Re: [PATCH v6 0/4] mm/zsmalloc: reduce lock contention in zs_free()

From: Andrew Morton

Date: Sun Jun 28 2026 - 00:36:12 EST


On Fri, 26 Jun 2026 09:49:59 +0800 Wenchao Hao <haowenchao22@xxxxxxxxx> wrote:

> From: Wenchao Hao <haowenchao@xxxxxxxxxx>
>
> This series reduces lock contention in zs_free(), which dominates the
> unmap path under memory pressure on Android (LMK kills) and on x86
> servers running zswap-heavy workloads.
>
> The current zs_free() takes pool->lock (rwlock, read side) just to
> look up the size_class for a handle, then takes class->lock and holds
> it across __free_zspage() which can call into the buddy allocator and
> acquire zone->lock.

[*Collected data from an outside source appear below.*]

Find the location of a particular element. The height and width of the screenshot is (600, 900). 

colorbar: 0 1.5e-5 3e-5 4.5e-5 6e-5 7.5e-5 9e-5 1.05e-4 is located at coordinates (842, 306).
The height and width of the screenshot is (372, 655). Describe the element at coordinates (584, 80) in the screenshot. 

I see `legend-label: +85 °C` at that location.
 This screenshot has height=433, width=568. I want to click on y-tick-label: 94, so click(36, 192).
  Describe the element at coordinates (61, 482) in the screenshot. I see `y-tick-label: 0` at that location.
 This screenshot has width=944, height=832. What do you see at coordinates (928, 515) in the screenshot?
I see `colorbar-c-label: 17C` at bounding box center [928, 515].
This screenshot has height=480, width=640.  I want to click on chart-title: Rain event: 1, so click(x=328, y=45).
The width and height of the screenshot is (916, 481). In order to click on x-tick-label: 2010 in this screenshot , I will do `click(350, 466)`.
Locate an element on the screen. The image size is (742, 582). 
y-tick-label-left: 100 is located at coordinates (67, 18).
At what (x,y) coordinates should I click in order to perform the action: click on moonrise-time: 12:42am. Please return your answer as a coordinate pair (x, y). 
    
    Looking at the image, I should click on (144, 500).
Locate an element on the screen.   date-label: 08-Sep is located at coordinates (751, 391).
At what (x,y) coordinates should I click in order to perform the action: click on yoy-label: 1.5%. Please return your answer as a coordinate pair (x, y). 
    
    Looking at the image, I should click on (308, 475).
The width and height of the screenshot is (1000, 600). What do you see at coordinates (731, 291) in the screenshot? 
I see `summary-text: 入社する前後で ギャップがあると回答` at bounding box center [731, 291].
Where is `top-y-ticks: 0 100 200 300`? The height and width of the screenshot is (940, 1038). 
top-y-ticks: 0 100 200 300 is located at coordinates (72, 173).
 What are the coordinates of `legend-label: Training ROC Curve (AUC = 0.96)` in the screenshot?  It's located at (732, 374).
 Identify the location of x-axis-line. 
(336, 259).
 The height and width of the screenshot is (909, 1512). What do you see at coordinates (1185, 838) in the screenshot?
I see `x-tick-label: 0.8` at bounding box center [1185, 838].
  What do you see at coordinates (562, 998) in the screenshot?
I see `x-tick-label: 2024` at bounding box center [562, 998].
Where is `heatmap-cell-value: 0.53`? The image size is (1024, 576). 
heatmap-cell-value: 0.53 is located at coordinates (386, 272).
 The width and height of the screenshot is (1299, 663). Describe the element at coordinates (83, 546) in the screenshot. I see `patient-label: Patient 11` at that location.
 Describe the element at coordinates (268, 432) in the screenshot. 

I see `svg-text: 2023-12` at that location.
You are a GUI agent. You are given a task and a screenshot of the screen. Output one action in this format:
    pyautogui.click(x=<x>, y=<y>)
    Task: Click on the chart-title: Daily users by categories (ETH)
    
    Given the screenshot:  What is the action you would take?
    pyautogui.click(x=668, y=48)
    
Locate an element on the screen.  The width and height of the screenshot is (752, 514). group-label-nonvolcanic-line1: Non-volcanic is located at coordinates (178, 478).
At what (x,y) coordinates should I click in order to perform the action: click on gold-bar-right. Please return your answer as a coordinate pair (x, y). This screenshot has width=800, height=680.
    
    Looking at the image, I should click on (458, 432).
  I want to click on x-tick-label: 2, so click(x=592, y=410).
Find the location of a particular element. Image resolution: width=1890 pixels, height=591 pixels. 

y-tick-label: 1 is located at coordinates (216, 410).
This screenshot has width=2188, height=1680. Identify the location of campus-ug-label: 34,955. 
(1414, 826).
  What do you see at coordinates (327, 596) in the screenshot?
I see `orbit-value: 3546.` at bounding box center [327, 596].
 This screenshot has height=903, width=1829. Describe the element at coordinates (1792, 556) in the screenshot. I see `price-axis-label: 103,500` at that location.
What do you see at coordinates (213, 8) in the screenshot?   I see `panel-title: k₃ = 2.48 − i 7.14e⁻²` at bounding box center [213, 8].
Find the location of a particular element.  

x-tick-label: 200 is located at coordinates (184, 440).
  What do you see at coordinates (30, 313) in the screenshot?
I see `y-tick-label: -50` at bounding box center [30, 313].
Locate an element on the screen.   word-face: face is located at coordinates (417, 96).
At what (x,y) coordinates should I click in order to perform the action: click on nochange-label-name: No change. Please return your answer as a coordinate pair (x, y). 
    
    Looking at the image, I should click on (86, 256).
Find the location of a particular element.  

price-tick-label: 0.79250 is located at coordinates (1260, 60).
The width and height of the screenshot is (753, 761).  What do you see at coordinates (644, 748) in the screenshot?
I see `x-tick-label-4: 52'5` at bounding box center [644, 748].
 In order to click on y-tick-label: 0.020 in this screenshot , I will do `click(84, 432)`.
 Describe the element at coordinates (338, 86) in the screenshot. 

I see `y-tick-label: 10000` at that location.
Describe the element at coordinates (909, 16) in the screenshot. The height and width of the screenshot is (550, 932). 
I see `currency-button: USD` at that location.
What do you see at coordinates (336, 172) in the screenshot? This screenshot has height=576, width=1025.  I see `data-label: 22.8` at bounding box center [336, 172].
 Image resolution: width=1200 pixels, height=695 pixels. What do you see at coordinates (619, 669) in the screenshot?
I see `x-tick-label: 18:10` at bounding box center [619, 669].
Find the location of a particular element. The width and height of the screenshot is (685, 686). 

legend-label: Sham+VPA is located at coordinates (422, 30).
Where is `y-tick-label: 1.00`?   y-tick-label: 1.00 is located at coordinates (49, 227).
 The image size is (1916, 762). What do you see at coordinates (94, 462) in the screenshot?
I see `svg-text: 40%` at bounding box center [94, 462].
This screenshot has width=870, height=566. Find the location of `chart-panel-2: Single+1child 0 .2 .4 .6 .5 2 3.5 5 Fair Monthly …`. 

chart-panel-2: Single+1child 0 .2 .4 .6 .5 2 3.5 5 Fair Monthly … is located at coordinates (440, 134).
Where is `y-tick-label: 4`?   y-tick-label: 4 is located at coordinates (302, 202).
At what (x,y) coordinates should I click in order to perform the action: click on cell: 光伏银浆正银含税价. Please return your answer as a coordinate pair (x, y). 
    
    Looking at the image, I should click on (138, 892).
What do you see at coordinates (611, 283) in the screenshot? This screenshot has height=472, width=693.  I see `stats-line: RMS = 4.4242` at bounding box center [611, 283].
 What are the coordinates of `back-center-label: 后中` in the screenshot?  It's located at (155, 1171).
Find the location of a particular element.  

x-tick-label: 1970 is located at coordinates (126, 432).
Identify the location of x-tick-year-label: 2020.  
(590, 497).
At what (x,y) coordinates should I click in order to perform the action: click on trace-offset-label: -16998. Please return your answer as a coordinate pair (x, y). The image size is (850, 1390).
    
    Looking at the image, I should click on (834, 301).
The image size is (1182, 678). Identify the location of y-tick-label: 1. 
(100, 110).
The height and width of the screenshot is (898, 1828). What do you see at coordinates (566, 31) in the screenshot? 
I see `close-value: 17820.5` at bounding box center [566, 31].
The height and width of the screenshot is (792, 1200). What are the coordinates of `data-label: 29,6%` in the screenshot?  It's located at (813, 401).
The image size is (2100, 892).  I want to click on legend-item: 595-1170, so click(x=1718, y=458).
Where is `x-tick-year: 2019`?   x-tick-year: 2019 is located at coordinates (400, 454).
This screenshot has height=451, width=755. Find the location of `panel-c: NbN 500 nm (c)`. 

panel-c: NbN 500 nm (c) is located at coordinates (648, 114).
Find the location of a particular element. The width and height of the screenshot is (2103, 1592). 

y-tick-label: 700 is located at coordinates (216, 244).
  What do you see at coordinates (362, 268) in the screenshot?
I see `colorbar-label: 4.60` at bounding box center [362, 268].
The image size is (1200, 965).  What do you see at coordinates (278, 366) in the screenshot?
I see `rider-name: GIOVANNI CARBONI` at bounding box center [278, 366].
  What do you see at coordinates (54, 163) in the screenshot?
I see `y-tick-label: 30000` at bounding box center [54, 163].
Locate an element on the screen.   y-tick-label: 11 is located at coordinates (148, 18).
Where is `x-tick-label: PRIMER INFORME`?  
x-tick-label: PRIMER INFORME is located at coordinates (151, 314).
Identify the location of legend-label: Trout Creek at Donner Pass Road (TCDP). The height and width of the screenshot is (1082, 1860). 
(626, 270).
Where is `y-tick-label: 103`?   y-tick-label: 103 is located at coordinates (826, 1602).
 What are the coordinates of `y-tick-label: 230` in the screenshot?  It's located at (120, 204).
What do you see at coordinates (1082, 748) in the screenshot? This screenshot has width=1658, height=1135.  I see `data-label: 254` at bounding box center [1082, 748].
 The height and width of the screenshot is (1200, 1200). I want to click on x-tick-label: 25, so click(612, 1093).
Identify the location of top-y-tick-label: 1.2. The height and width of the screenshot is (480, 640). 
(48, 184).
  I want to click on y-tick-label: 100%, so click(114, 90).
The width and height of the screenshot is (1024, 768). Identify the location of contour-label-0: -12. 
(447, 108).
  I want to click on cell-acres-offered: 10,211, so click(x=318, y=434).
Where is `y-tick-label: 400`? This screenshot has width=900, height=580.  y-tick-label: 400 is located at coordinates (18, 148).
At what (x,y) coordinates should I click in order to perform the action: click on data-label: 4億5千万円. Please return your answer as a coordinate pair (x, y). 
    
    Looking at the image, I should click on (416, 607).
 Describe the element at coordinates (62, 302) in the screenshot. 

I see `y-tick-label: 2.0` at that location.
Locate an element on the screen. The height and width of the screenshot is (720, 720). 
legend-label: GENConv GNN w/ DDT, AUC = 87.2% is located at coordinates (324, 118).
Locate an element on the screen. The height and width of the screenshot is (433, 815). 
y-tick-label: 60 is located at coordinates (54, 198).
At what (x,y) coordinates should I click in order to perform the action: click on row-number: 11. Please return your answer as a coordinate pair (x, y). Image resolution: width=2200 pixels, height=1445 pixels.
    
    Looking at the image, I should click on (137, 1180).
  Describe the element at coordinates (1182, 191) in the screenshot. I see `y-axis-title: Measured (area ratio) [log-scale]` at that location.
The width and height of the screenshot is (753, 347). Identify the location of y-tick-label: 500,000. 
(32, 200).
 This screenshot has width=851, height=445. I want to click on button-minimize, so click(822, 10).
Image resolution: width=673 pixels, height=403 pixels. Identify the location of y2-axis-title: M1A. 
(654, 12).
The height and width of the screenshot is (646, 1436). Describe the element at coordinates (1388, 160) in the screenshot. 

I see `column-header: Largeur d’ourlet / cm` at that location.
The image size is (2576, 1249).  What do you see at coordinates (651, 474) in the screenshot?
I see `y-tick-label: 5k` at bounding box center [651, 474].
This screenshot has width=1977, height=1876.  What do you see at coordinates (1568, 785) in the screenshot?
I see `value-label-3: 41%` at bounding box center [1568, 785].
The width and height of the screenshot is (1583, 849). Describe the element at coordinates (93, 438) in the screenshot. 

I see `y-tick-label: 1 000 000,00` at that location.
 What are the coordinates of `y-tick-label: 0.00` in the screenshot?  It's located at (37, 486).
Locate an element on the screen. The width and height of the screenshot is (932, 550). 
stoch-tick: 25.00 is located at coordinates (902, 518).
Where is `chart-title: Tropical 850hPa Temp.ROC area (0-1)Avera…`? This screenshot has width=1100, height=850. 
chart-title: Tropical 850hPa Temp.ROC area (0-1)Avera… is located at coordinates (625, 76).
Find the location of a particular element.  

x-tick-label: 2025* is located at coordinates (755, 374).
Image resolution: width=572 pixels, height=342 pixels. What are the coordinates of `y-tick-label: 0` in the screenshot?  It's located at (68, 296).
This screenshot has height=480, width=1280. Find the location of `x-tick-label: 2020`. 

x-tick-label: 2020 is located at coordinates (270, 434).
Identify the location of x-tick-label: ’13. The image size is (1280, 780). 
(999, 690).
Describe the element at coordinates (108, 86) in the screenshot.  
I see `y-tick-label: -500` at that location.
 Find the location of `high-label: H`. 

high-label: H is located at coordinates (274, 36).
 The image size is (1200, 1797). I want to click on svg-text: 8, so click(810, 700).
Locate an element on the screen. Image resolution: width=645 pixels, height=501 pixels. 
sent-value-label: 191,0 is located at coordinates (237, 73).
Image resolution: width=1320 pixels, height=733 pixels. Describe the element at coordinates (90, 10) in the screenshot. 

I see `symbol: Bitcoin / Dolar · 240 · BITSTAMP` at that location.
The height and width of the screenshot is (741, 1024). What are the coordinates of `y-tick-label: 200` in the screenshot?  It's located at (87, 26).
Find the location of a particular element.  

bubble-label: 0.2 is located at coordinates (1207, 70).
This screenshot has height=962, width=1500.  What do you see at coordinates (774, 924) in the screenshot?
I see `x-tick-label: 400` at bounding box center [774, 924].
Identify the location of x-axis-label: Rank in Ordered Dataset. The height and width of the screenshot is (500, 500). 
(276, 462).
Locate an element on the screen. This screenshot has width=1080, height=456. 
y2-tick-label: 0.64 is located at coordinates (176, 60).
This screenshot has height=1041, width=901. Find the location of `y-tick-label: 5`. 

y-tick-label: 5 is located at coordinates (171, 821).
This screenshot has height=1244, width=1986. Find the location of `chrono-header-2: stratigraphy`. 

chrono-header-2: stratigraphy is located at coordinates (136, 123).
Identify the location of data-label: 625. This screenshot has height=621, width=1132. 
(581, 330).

Two costs follow:
>
> * pool->lock reader-counter cacheline bouncing among concurrent
> zs_free() callers.
> * class->lock held across folio_put(), so any zone->lock wait
> fans out to every other zs_free() on the same class.
>
> The series tackles both:
>
> Patch 1: encode size_class index into obj alongside PFN and obj_idx,
> so zs_free() can locate the class without pool->lock.
> Patch 2: drop pool->lock from zs_free() on 64-bit; 32-bit unchanged.
> Patch 3: move zspage page-freeing out of class->lock.
> Patch 4: document the three free_zspage helper variants that result
> from the split in patch 3.
>
> Performance results:
>
> Test: each process independently mmap 256MB, write data, madvise
> MADV_PAGEOUT to swap out via zram (lzo-rle), then concurrent munmap.
>
> Raspberry Pi 4B (4-core ARM64 Cortex-A72):
>
> mode Base Patched Speedup
> single 59.0ms 56.0ms 1.05x
> multi 2p 94.6ms 66.7ms 1.42x
> multi 4p 202.9ms 110.6ms 1.83x
>
> x86 (20-core Intel i7-12700, 16 concurrent processes):
>
> mode Base Patched Speedup
> single 11.7ms 9.8ms 1.19x
> multi 2p 24.1ms 17.2ms 1.40x
> multi 4p 63.0ms 45.3ms 1.39x

Well that's a nice result.

Sashiko AI review said .... nothing. I don't recall seeing that
before ;)

I'll add this series to mm.git for the next step, thanks.